The New York Times today published a monstrous Op-Ed complaining that the U.S. is being too careful to avoid civilian deaths in Afghanistan (which would probably come as a surprise to these people and these people if they hadn’t been Liberated by the U.S. . . . from life). The Op-Ed is by someone identified as “Lara M. Dadkhah,” and it’s so ugly that it merits little refutation, as it really negates itself (h/t reader Josh Golin):
So in a modern refashioning of the obvious — that war is harmful to civilian populations — the United States military has begun basing doctrine on the premise that dead civilians are harmful to the conduct of war. The trouble is, no past war has ever supplied compelling proof of that claim. . . . [A]n overemphasis on civilian protection is now putting American troops on the defensive in what is intended to be a major offensive. . . .
Of course, all this is not to say that the United States and NATO should be oblivious to civilian deaths, or wage “total” war in Afghanistan. Clearly, however, the pendulum has swung too far in favor of avoiding the death of innocents at all cost. General McChrystal’s directive was well intentioned, but the lofty ideal at its heart is a lie, and an immoral one at that, because it pretends that war can be fair or humane. . . .
Wars are always ugly, and always monstrous, and best avoided. Once begun, however, the goal of even a “long war” should be victory in as short a time as possible, using every advantage you have.
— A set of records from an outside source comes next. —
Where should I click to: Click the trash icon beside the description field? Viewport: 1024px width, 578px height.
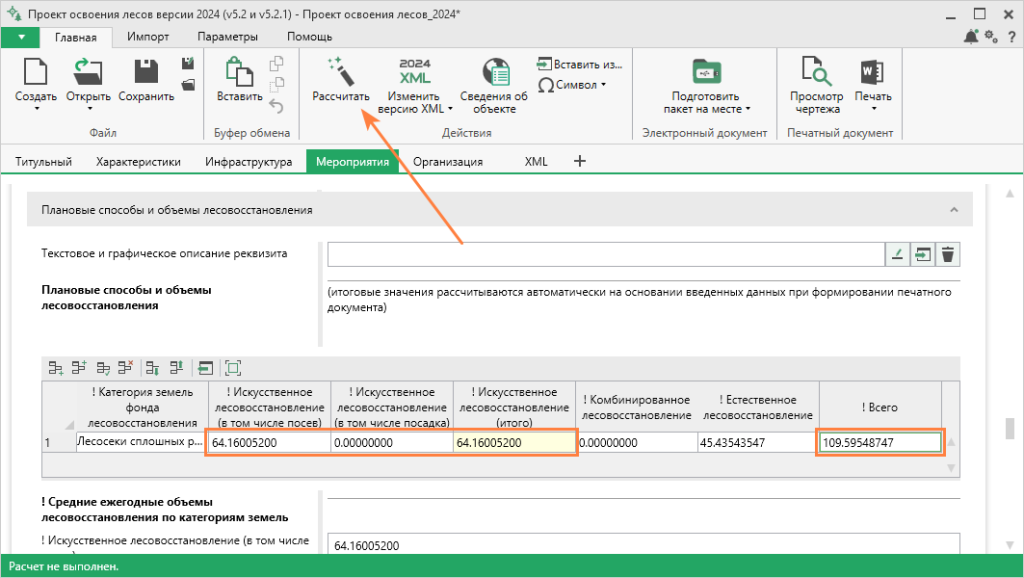(x=948, y=254)
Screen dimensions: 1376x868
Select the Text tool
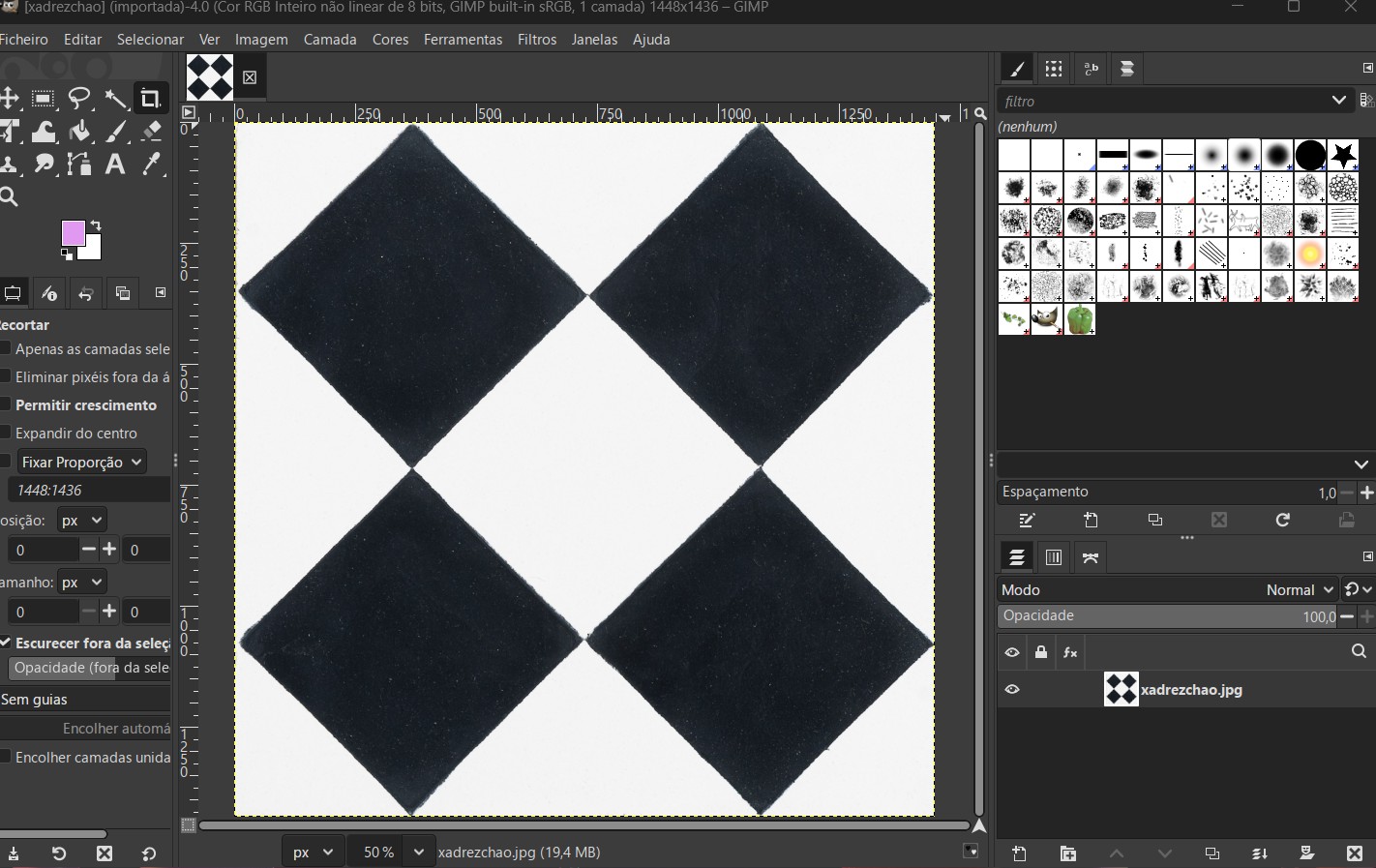[115, 165]
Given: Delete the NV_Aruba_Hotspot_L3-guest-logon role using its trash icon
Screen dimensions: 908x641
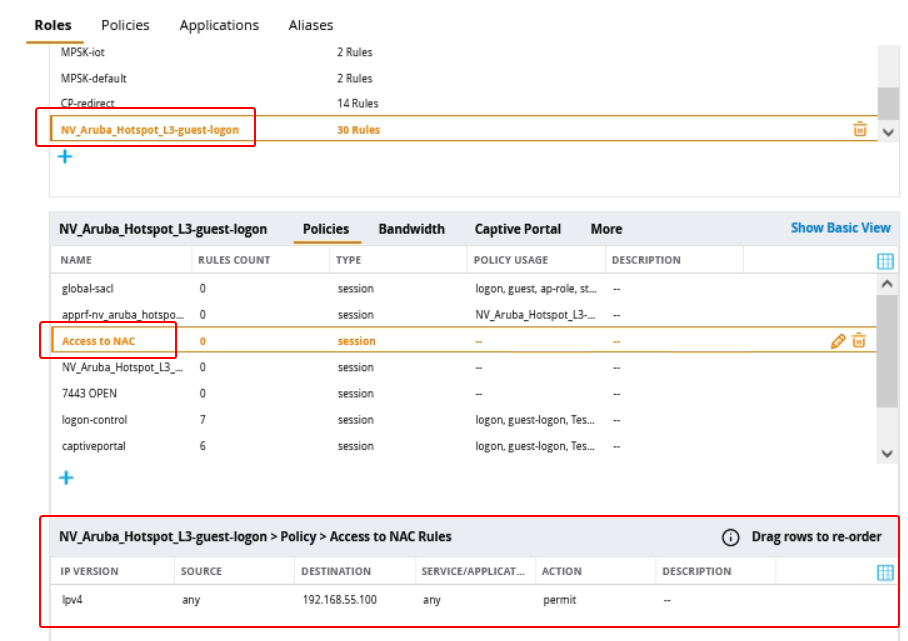Looking at the screenshot, I should 859,129.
Note how her cursory, oh-so-humane caveat at the beginning (“Of course, all this is not to say that the United States and NATO should be oblivious to civilian deaths, or wage ‘total’ war in Afghanistan”) is casually dispensed with by the end, when she demands “victory in as short a time as possible, using every advantage you have.” Does anyone need it explained to them why causing large civilian deaths through air attacks in Afghanistan is not only morally grotesque but also completely counter-productive to our stated goals? For those who do, here’s one good response to this Op-Ed. Here’s another from Stephen Walt at Foreign Policy. If one can locate her, one might also ask her how well the strategy she craves worked for the Soviets in Afghanistan, or does she think the Soviet Army was also too soft, restrained and worried about civilian life?
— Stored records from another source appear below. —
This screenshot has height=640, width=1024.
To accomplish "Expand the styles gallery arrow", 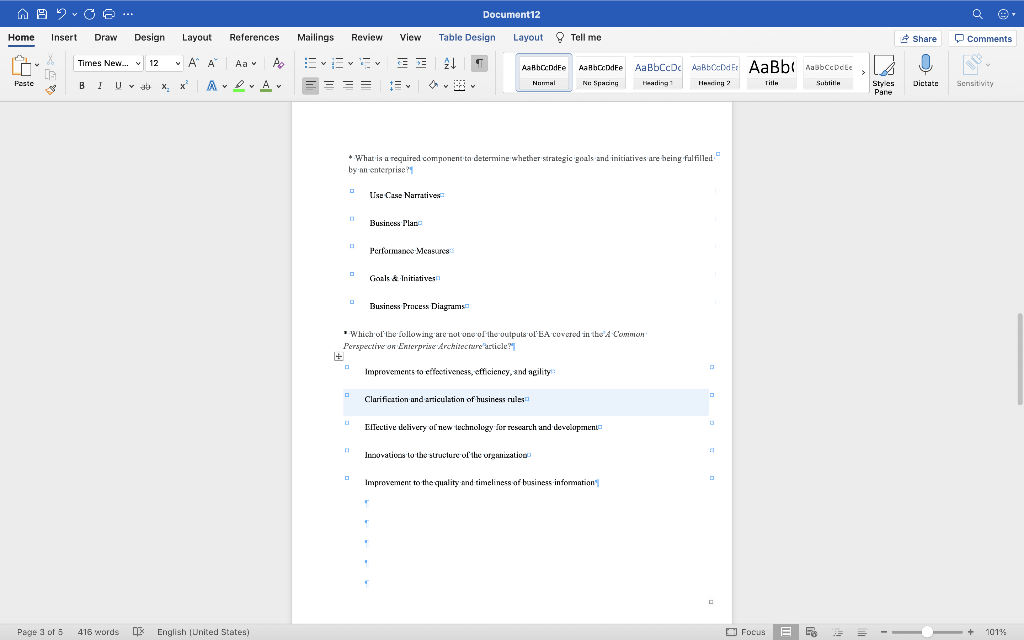I will pos(863,72).
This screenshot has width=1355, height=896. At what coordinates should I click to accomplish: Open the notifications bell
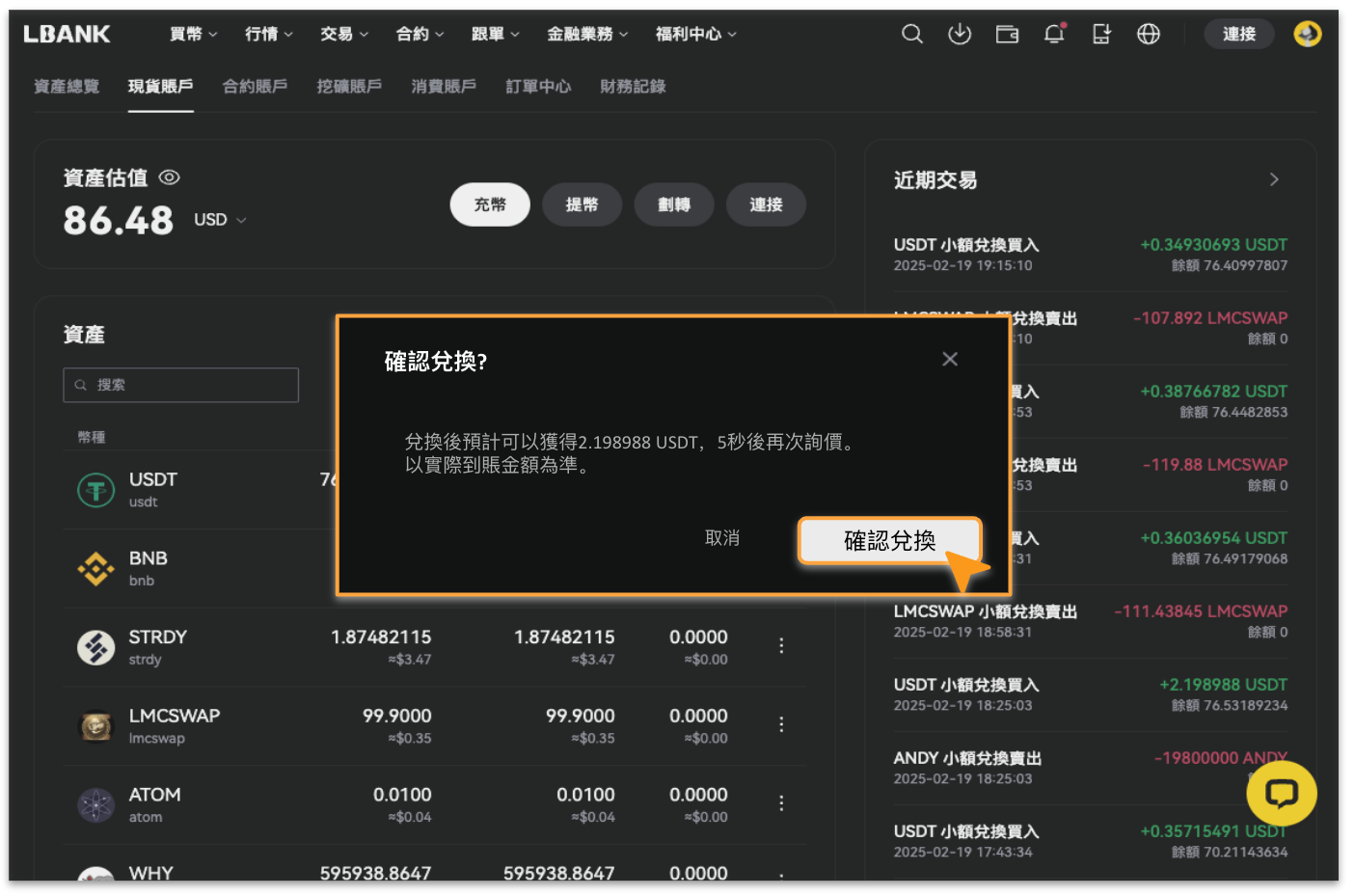pyautogui.click(x=1054, y=35)
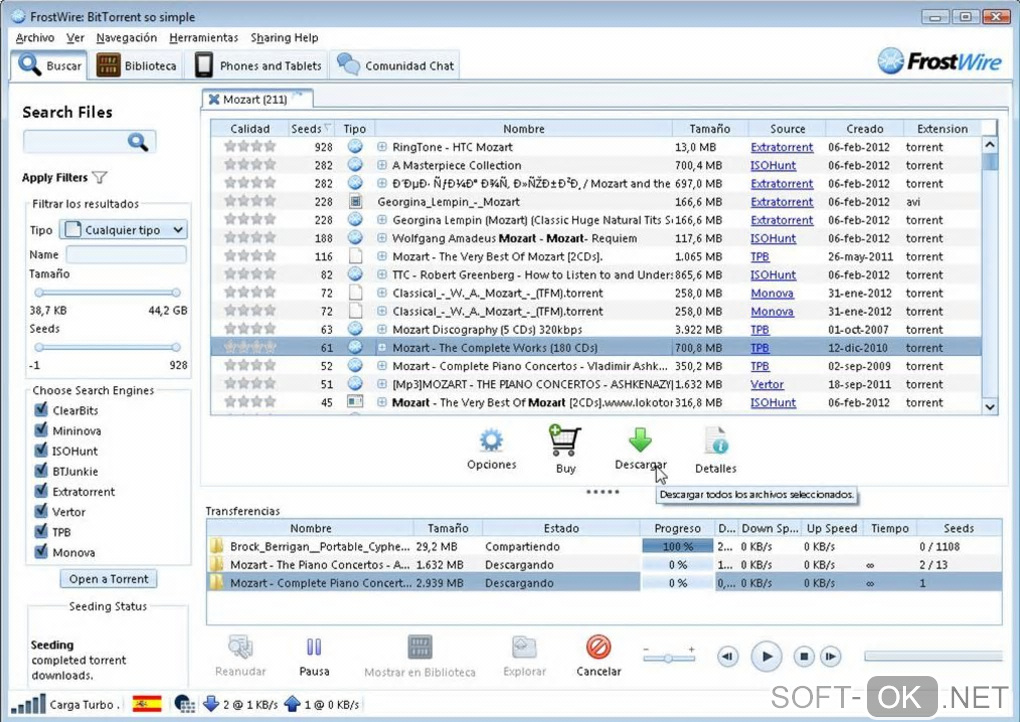Toggle the Monova search engine checkbox
Screen dimensions: 1020x722
coord(41,552)
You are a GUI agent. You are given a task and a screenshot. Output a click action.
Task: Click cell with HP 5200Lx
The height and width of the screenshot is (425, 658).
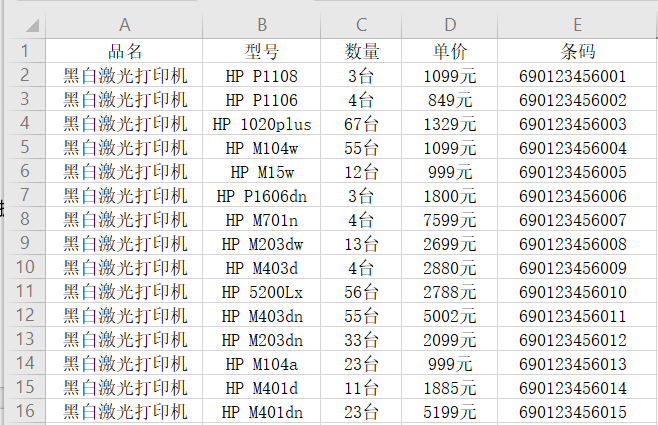(x=262, y=292)
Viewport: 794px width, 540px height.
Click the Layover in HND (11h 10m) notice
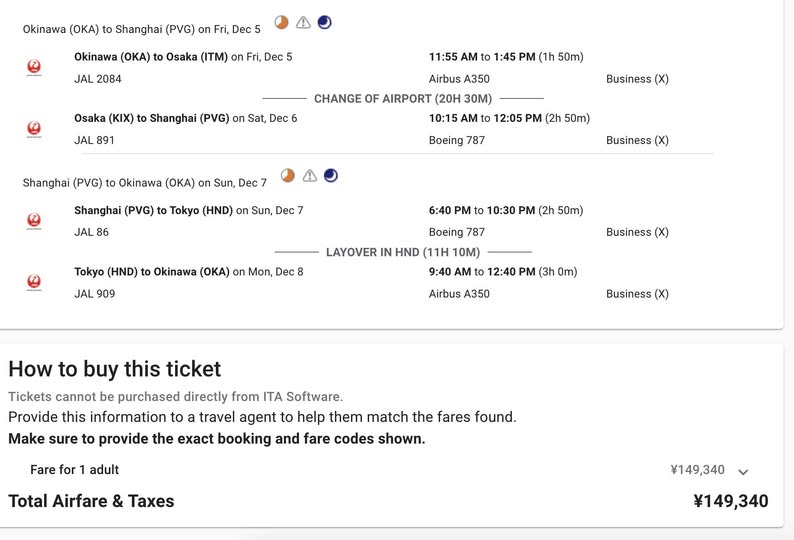(402, 252)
But for the moment, I’m more interested in knowing who “Lara Dadkhah” is and, more important, what she does. She’s identified only by this conspicuously vague and uninformative line at the end of the Op-Ed: ”Lara M. Dadkhah is an intelligence analyst.” In the Op-Ed itself, she writes: ”While I am employed by a defense consulting company, my research and opinions on air support are my own.” What defense consulting company employs her? Do they have any ties to the war effort? Do they benefit from the grotesque policies she’s advocating? What type of “analyst” is she? Who knows? In the Op-Ed, she cites her so-called ”analysis of data compiled by the United States military.” Where is the data behind that analysis, and for whom was the analysis done? The NYT doesn’t bother to tell us any of this, and doesn’t require her even to specify her “defense consultant” employer.
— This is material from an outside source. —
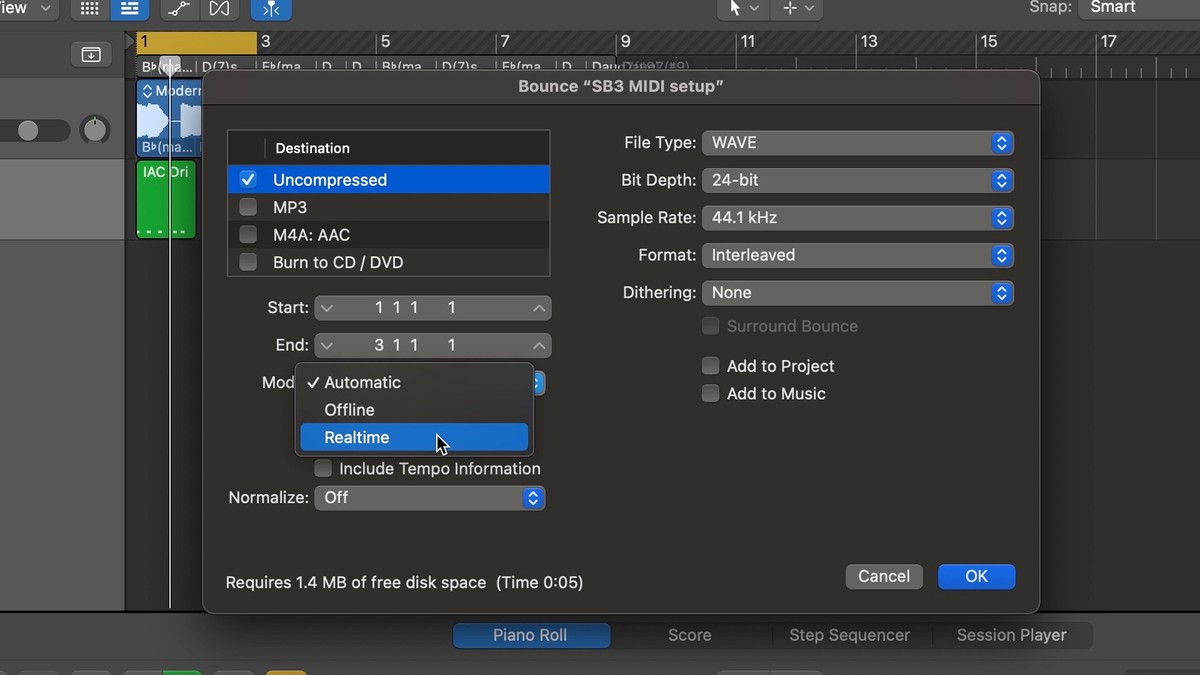Choose Realtime from the Mode menu
This screenshot has height=675, width=1200.
coord(357,438)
More strangely still, it’s virtually impossible to find any information about “Lara Dadkhah” using standard Internet tools. Google produces almost nothing about her prior to references to her Op-Ed today. Nexis produces zero returns for her name — zero. And when I asked about her on Twitter, the only answer anyone could provide was that she authored this December, 2008 paper (.pdf) at Small Wars Journal, where she made exactly the same rancid argument: ”even as mounting civilian casualties are alienating the Afghan populace, excessive restraint in the use of airstrikes may be handicapping [COIN] efforts” (h/t Majlisblog). At the end of that article, she was identified this way (click to enlarge image):
That, too, vaguely refers to the work she has done — “as an open source analyst covering biodefense issues” and ”as a data analyst for current coalition information operations in Afghanistan” — while conspicuously omitting for whom that work is done.
What bizarre behavior from the NYT: it publishes an extremist, repellent Op-Ed calling, in essence, for the deaths of more innocent Afghans and accusing the Obama administration of sacrificing the lives of American troops due to excessive concern about civilians, all while providing basically no information about the author and allowing her vaguely to refer to a “defense consulting company” for whom she works while concealing its identity. There’s no way to assess her credentials, her expertise, her employment, her motives, her possible conflicts — nothing. In short, the NYT allows her to spout extremely ugly and inflammatory claims on its Op-Ed page under the cover of alleged expertise, while concealing even the most basic information about her credentials, employment and professional background. What kind of journalistic standards are those?